• [Goal]: Revise the rows below by replacing "Screen dimensions" with "Display size" each time it appears, leaving everything else unchanged.

═════ Records supplied

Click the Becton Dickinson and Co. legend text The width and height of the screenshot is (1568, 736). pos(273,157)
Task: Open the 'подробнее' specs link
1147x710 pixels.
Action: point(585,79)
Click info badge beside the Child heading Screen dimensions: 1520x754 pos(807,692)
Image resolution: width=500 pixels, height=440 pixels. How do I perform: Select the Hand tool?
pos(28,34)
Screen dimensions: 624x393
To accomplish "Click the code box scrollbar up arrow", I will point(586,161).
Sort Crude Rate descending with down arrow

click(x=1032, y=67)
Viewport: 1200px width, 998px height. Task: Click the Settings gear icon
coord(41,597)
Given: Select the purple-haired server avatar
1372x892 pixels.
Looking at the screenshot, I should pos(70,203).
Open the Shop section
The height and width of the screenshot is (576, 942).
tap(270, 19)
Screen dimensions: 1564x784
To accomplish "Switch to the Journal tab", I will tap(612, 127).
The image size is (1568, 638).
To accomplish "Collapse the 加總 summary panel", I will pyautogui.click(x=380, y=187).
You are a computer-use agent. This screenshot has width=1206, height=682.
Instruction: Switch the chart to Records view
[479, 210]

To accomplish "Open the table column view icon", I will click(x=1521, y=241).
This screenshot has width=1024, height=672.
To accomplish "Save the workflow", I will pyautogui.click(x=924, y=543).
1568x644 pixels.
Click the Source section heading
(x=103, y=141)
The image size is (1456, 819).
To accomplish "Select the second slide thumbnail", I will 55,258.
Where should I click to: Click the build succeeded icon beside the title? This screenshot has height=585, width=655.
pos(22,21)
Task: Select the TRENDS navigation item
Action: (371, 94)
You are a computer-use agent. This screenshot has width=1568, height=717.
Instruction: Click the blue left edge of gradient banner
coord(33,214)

══════════

• [Exercise result]:
Click the Becton Dickinson and Co. legend text The width and height of the screenshot is (1568, 736). pos(273,157)
Task: Open the 'подробнее' specs link
1147x710 pixels.
Action: point(585,79)
Click info badge beside the Child heading Display size: 1520x754 pos(807,692)
Image resolution: width=500 pixels, height=440 pixels. How do I perform: Select the Hand tool?
pos(28,34)
Display size: 624x393
To accomplish "Click the code box scrollbar up arrow", I will point(586,161).
Sort Crude Rate descending with down arrow

click(x=1032, y=67)
Viewport: 1200px width, 998px height. Task: Click the Settings gear icon
coord(41,597)
Given: Select the purple-haired server avatar
1372x892 pixels.
Looking at the screenshot, I should pos(70,203).
Open the Shop section
The height and width of the screenshot is (576, 942).
tap(270, 19)
Display size: 1564x784
To accomplish "Switch to the Journal tab", I will tap(612, 127).
The image size is (1568, 638).
To accomplish "Collapse the 加總 summary panel", I will pyautogui.click(x=380, y=187).
You are a computer-use agent. This screenshot has width=1206, height=682.
Instruction: Switch the chart to Records view
[479, 210]

To accomplish "Open the table column view icon", I will click(x=1521, y=241).
This screenshot has width=1024, height=672.
To accomplish "Save the workflow", I will pyautogui.click(x=924, y=543).
1568x644 pixels.
Click the Source section heading
(x=103, y=141)
The image size is (1456, 819).
To accomplish "Select the second slide thumbnail", I will 55,258.
Where should I click to: Click the build succeeded icon beside the title? This screenshot has height=585, width=655.
pos(22,21)
Task: Select the TRENDS navigation item
Action: (371, 94)
You are a computer-use agent. This screenshot has width=1568, height=717.
Instruction: Click the blue left edge of gradient banner
coord(33,214)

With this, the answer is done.